2. **Now the second equation: $z^2+2 y^2=8$**
* This time I see $z$ and $y$, but $x$ is missing!
* So, this cylinder is a tube that goes side-to-side, parallel to the $x$-axis. Like if you laid the soda can down flat on the ground pointing left-right.

3. **And the third equation: $x^2+2 z^2=8$**
* Here I have $x$ and $z$, and $y$ is missing!
* That means this cylinder is a tube that goes front-to-back, parallel to the $y$-axis. Imagine the soda can lying flat, pointing towards you or away from you.

Alternative answer

Answer:
The cylinder $$x^{2}+2 y^{2}=8$$ is parallel to the z-axis.
The cylinder $$z^{2}+2 y^{2}=8$$ is parallel to the x-axis.
The cylinder $$x^{2}+2 z^{2}=8$$ is parallel to the y-axis.


Explain
This is a question about understanding how missing variables in a 3D equation tell us about the orientation of a shape like a cylinder . The solving step is:

Okay, so imagine our world has three main directions: the x-direction (left/right), the y-direction (forward/backward), and the z-direction (up/down). When we have an equation for a shape in 3D, like these cylinders, if one of the letters (x, y, or z) is *not* in the equation at all, it means that the shape stretches out endlessly along the axis of that missing letter! It's like that direction doesn't affect the shape.

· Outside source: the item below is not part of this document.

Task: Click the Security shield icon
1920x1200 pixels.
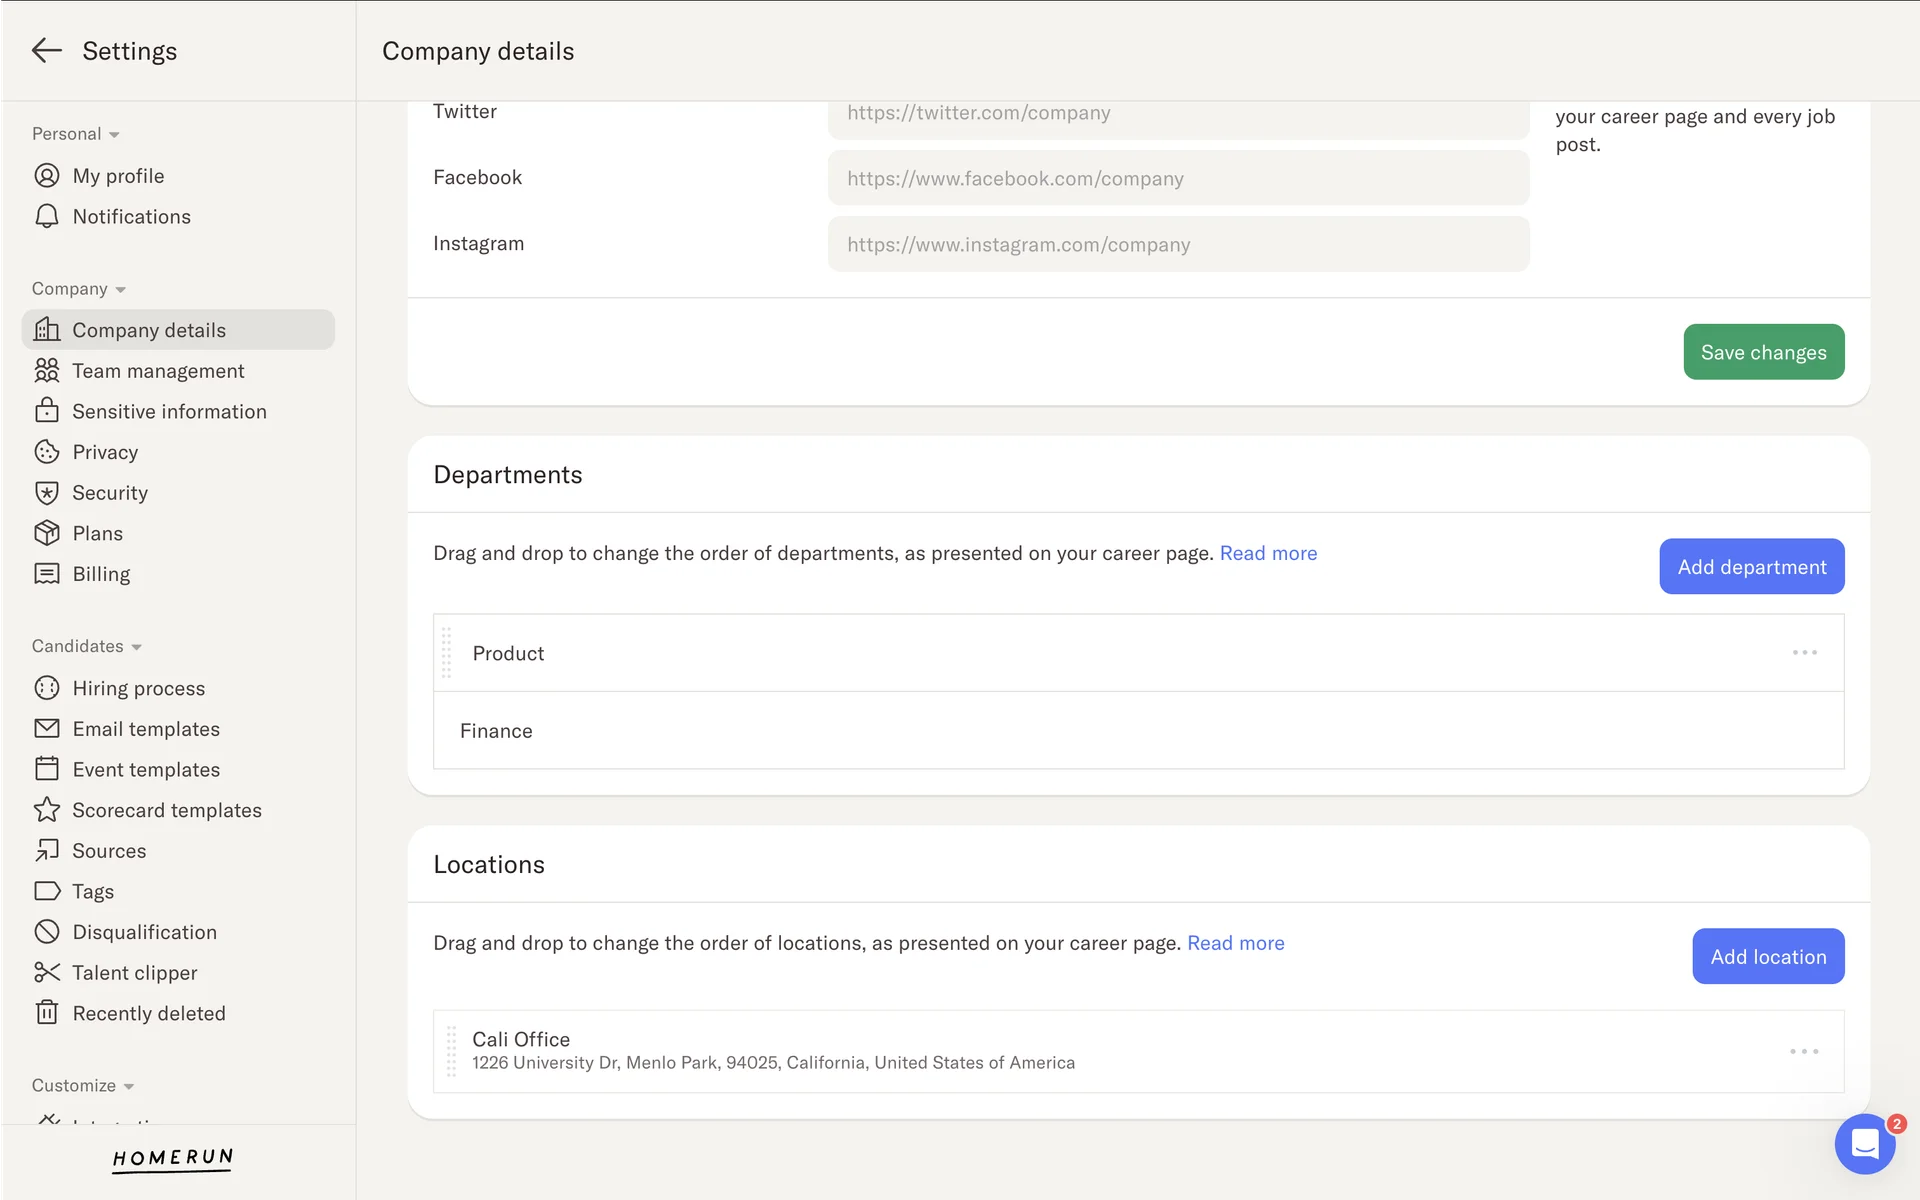Action: [46, 493]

1. For the first equation, $$x^{2}+2 y^{2}=8$$: I see 'x' and 'y' in the equation, but 'z' is missing! This means the cylinder just keeps going straight up and down (or infinitely in both directions) along the `z`-axis. So, it's parallel to the `z`-axis.

2. For the second equation, $$z^{2}+2 y^{2}=8$$: This time, I see 'z' and 'y', but 'x' is missing! So, this cylinder is parallel to the `x`-axis. It stretches out along the left and right direction.

3. For the third equation, $$x^{2}+2 z^{2}=8$$: Here, I see 'x' and 'z', but 'y' is missing! That means this cylinder is parallel to the `y`-axis, stretching out along the forward and backward direction.

It's a cool trick: if a variable is missing, the shape is parallel to that variable's axis!

Alternative answer

Answer:
$$x^{2}+2 y^{2}=8$$ is parallel to the z-axis.
$$z^{2}+2 y^{2}=8$$ is parallel to the x-axis.
$$x^{2}+2 z^{2}=8$$ is parallel to the y-axis. Explain
This is a question about <identifying the axis of a cylinder in 3D space by looking at its equation>. The solving step is:

When you have an equation for a cylinder in 3D space (like $$x^2+2y^2=8$$), the axis it's parallel to is the one whose variable is missing from the equation!

1. For the first equation, $$x^{2}+2 y^{2}=8$$: I see `x` and `y`, but `z` is not there! That means no matter what `z` is, the `x` and `y` values stay on that shape. So, it must be parallel to the z-axis.
2. For the second equation, $$z^{2}+2 y^{2}=8$$: I see `z` and `y`, but `x` is missing! So, this cylinder is parallel to the x-axis.
3. For the third equation, $$x^{2}+2 z^{2}=8$$: I see `x` and `z`, but `y` is missing! So, this cylinder is parallel to the y-axis.